▶ [Problem details]
Please write the following entries out once more, exactly.

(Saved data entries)
---------------
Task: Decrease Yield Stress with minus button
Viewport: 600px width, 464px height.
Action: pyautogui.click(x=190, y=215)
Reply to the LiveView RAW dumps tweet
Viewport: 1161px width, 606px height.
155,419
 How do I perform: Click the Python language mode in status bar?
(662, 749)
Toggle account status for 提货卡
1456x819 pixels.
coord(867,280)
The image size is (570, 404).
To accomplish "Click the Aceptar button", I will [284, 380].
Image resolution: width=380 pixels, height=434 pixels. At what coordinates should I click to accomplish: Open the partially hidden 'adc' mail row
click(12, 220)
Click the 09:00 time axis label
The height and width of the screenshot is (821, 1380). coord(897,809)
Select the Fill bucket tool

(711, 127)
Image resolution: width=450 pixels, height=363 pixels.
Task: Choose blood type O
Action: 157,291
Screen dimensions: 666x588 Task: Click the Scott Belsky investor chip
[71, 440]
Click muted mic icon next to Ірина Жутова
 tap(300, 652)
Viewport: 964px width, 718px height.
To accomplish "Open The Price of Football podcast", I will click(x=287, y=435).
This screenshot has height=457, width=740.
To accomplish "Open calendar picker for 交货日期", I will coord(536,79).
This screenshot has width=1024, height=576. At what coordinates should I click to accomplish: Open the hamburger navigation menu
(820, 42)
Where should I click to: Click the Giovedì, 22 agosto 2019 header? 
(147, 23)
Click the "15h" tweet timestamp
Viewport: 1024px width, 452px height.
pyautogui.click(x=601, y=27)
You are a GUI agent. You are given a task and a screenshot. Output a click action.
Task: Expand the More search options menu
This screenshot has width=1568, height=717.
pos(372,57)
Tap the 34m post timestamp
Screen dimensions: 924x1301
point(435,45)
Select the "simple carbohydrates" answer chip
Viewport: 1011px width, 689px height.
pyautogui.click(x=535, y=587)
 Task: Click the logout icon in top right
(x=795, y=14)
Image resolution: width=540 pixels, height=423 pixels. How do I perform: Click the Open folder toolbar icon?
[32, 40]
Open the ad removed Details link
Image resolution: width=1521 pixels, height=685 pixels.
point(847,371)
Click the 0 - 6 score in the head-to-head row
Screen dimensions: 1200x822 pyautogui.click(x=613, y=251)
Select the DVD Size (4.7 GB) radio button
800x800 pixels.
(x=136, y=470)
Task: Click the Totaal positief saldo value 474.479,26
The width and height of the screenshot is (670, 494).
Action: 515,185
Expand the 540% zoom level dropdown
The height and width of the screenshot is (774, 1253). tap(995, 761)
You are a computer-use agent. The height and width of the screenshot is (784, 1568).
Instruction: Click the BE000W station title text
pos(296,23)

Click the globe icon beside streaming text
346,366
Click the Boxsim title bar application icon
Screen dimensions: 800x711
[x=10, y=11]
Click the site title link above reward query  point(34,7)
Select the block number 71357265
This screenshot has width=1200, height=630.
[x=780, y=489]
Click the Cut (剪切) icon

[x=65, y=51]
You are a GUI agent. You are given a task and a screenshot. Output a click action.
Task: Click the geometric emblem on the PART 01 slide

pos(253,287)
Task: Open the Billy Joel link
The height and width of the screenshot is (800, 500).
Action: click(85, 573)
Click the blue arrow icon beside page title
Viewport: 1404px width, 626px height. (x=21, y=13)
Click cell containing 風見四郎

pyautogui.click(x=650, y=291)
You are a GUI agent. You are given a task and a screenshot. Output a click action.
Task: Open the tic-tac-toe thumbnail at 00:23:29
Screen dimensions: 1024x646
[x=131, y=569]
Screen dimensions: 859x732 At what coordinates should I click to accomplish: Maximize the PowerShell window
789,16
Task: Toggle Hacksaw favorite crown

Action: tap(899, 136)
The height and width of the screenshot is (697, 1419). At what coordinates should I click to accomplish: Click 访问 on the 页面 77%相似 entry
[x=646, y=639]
---------------
▶ [Your solution]
Task: Decrease Yield Stress with minus button
Viewport: 600px width, 464px height.
Action: pyautogui.click(x=190, y=215)
Reply to the LiveView RAW dumps tweet
Viewport: 1161px width, 606px height.
155,419
 How do I perform: Click the Python language mode in status bar?
(662, 749)
Toggle account status for 提货卡
1456x819 pixels.
coord(867,280)
The image size is (570, 404).
To accomplish "Click the Aceptar button", I will [284, 380].
Image resolution: width=380 pixels, height=434 pixels. At what coordinates should I click to accomplish: Open the partially hidden 'adc' mail row
click(12, 220)
Click the 09:00 time axis label
The height and width of the screenshot is (821, 1380). coord(897,809)
Select the Fill bucket tool

(711, 127)
Image resolution: width=450 pixels, height=363 pixels.
Task: Choose blood type O
Action: 157,291
Screen dimensions: 666x588 Task: Click the Scott Belsky investor chip
[71, 440]
Click muted mic icon next to Ірина Жутова
 tap(300, 652)
Viewport: 964px width, 718px height.
To accomplish "Open The Price of Football podcast", I will click(x=287, y=435).
This screenshot has height=457, width=740.
To accomplish "Open calendar picker for 交货日期", I will coord(536,79).
This screenshot has width=1024, height=576. At what coordinates should I click to accomplish: Open the hamburger navigation menu
(820, 42)
Where should I click to: Click the Giovedì, 22 agosto 2019 header? 
(147, 23)
Click the "15h" tweet timestamp
Viewport: 1024px width, 452px height.
pyautogui.click(x=601, y=27)
You are a GUI agent. You are given a task and a screenshot. Output a click action.
Task: Expand the More search options menu
This screenshot has width=1568, height=717.
pos(372,57)
Tap the 34m post timestamp
Screen dimensions: 924x1301
point(435,45)
Select the "simple carbohydrates" answer chip
Viewport: 1011px width, 689px height.
pyautogui.click(x=535, y=587)
 Task: Click the logout icon in top right
(x=795, y=14)
Image resolution: width=540 pixels, height=423 pixels. How do I perform: Click the Open folder toolbar icon?
[32, 40]
Open the ad removed Details link
Image resolution: width=1521 pixels, height=685 pixels.
point(847,371)
Click the 0 - 6 score in the head-to-head row
Screen dimensions: 1200x822 pyautogui.click(x=613, y=251)
Select the DVD Size (4.7 GB) radio button
800x800 pixels.
(x=136, y=470)
Task: Click the Totaal positief saldo value 474.479,26
The width and height of the screenshot is (670, 494).
Action: 515,185
Expand the 540% zoom level dropdown
The height and width of the screenshot is (774, 1253). tap(995, 761)
You are a computer-use agent. The height and width of the screenshot is (784, 1568).
Instruction: Click the BE000W station title text
pos(296,23)

Click the globe icon beside streaming text
346,366
Click the Boxsim title bar application icon
Screen dimensions: 800x711
[x=10, y=11]
Click the site title link above reward query  point(34,7)
Select the block number 71357265
This screenshot has width=1200, height=630.
[x=780, y=489]
Click the Cut (剪切) icon

[x=65, y=51]
You are a GUI agent. You are given a task and a screenshot. Output a click action.
Task: Click the geometric emblem on the PART 01 slide

pos(253,287)
Task: Open the Billy Joel link
The height and width of the screenshot is (800, 500).
Action: click(85, 573)
Click the blue arrow icon beside page title
Viewport: 1404px width, 626px height. (x=21, y=13)
Click cell containing 風見四郎

pyautogui.click(x=650, y=291)
You are a GUI agent. You are given a task and a screenshot. Output a click action.
Task: Open the tic-tac-toe thumbnail at 00:23:29
Screen dimensions: 1024x646
[x=131, y=569]
Screen dimensions: 859x732 At what coordinates should I click to accomplish: Maximize the PowerShell window
789,16
Task: Toggle Hacksaw favorite crown

Action: tap(899, 136)
The height and width of the screenshot is (697, 1419). At what coordinates should I click to accomplish: Click 访问 on the 页面 77%相似 entry
[x=646, y=639]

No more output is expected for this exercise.